* _AIM OF THE EXERCISE_: Restate word for word the entries below, starting with the line with "Screen dimensions: 1280x720" and continuing through the line with "Task: Confirm with the Firmar button". Include both of those lines and no others.

* _DATA EXTRACT_:
──────

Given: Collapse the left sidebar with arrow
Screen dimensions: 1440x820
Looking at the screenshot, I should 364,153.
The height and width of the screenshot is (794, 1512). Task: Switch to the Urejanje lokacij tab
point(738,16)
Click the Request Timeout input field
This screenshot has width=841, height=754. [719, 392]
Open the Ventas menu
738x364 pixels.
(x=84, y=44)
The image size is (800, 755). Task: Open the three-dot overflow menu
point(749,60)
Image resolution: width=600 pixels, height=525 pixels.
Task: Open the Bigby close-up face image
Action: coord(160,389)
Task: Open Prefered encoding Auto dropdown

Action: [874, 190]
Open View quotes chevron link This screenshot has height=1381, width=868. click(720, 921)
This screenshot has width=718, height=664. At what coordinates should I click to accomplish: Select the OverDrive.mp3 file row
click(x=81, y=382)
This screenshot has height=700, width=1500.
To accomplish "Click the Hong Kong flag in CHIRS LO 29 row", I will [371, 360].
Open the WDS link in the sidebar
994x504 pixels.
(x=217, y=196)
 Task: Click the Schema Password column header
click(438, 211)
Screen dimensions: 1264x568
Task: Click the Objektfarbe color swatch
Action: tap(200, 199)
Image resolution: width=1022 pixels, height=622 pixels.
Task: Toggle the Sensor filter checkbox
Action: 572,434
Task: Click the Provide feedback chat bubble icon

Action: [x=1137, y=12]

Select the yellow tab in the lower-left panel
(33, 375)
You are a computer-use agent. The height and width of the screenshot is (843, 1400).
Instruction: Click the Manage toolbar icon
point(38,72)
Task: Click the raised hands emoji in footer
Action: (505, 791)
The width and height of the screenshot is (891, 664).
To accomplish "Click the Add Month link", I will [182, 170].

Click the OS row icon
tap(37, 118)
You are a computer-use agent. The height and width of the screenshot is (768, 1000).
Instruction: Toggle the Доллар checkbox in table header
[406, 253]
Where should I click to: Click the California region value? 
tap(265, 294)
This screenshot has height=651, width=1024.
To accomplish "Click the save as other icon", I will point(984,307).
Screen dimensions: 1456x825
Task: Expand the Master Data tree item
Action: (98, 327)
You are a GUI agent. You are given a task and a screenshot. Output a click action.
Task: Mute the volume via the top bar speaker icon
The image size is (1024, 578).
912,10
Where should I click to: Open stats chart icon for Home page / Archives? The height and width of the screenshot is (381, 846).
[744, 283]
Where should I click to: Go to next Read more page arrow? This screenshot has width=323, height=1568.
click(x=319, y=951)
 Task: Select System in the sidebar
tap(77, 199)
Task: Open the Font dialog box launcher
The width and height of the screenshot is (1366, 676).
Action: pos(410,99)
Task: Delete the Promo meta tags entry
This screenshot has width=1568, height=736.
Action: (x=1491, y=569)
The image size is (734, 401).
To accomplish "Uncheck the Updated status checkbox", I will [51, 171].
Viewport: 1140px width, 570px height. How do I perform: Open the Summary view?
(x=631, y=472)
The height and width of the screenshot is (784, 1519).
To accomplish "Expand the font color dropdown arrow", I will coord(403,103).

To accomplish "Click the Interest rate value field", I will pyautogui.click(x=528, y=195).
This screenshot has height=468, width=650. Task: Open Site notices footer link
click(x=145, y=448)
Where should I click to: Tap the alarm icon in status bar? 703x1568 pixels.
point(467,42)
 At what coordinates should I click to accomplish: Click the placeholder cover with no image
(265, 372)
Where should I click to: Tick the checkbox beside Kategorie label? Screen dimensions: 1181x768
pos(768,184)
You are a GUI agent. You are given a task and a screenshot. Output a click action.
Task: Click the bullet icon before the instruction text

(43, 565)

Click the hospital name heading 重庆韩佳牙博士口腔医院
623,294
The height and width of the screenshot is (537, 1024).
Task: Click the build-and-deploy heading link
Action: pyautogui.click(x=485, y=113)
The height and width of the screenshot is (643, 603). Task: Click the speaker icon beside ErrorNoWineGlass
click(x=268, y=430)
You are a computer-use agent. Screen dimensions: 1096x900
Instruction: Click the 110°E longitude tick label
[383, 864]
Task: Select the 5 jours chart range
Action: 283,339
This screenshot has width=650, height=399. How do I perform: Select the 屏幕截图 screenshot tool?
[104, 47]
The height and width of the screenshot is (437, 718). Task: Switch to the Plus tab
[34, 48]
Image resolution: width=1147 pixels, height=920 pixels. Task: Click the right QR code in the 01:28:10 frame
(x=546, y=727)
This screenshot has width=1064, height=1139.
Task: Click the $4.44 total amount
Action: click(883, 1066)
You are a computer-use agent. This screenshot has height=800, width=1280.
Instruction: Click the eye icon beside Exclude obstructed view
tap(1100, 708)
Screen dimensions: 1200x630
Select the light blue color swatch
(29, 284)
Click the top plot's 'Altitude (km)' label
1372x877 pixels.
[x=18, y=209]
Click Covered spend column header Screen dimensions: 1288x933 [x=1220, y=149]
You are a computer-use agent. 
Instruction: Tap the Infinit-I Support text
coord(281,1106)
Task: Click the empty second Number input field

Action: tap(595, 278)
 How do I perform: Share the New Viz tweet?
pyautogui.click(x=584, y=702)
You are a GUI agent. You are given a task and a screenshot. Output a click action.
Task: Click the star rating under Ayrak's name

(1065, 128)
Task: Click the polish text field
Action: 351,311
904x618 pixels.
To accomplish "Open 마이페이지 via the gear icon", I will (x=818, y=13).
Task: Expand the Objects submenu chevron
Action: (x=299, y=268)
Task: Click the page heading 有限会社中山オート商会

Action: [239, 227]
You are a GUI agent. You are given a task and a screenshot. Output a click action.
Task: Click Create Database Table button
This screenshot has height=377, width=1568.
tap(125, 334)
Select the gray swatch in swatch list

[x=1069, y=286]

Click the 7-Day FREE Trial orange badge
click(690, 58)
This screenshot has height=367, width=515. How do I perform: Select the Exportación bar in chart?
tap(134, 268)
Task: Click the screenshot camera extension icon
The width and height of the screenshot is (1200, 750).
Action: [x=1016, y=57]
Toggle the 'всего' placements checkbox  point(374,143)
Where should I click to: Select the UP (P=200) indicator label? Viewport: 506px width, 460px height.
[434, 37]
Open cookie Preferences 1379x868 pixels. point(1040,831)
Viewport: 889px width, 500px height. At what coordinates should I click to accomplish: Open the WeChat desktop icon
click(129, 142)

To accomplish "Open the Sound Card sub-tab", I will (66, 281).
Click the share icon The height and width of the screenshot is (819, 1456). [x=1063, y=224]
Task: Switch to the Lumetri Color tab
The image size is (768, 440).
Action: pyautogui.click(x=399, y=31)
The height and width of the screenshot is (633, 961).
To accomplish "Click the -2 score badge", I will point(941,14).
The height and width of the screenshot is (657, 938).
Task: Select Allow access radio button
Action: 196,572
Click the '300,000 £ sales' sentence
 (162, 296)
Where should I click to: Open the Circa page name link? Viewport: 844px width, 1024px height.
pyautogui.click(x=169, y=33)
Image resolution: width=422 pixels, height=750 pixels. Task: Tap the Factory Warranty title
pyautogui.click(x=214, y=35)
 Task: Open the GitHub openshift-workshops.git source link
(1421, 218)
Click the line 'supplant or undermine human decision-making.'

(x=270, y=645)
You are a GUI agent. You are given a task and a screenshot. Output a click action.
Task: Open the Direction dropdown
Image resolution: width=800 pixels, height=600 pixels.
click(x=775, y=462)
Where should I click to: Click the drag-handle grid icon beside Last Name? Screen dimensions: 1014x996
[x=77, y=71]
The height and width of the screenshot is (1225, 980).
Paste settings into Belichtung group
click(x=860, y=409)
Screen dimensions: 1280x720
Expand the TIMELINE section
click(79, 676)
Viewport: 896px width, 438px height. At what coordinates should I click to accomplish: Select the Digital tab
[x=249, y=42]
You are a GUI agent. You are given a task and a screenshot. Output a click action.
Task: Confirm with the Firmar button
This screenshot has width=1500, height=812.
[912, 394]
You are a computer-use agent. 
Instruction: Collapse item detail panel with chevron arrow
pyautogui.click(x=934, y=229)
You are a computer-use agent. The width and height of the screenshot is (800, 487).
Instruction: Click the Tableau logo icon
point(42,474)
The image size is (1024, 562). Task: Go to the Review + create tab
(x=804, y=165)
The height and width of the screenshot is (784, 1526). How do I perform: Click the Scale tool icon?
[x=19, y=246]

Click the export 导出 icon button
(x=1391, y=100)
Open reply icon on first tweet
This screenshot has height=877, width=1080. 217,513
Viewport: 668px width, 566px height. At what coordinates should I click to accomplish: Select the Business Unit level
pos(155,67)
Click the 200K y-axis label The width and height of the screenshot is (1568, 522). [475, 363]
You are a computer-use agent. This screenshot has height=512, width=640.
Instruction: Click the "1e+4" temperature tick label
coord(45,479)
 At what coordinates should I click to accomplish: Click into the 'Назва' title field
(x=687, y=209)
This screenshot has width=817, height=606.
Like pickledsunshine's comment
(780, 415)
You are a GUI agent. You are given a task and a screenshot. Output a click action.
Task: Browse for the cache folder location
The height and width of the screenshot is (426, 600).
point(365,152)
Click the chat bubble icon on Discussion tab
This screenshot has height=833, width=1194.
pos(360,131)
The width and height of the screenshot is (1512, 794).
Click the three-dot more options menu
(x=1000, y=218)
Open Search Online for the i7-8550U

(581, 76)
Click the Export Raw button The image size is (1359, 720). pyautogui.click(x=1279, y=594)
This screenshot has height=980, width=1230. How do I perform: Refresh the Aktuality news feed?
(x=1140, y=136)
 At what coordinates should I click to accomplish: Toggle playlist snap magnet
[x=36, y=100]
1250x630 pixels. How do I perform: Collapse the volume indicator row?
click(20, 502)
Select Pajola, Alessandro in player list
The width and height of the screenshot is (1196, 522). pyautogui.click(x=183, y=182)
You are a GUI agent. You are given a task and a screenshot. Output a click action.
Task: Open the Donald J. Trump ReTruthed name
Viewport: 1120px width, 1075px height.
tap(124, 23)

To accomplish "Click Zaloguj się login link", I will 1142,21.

──────

* _RESPONSE FOR THIS EXERCISE_:
Screen dimensions: 1280x720
Expand the TIMELINE section
click(79, 676)
Viewport: 896px width, 438px height. At what coordinates should I click to accomplish: Select the Digital tab
[x=249, y=42]
You are a GUI agent. You are given a task and a screenshot. Output a click action.
Task: Confirm with the Firmar button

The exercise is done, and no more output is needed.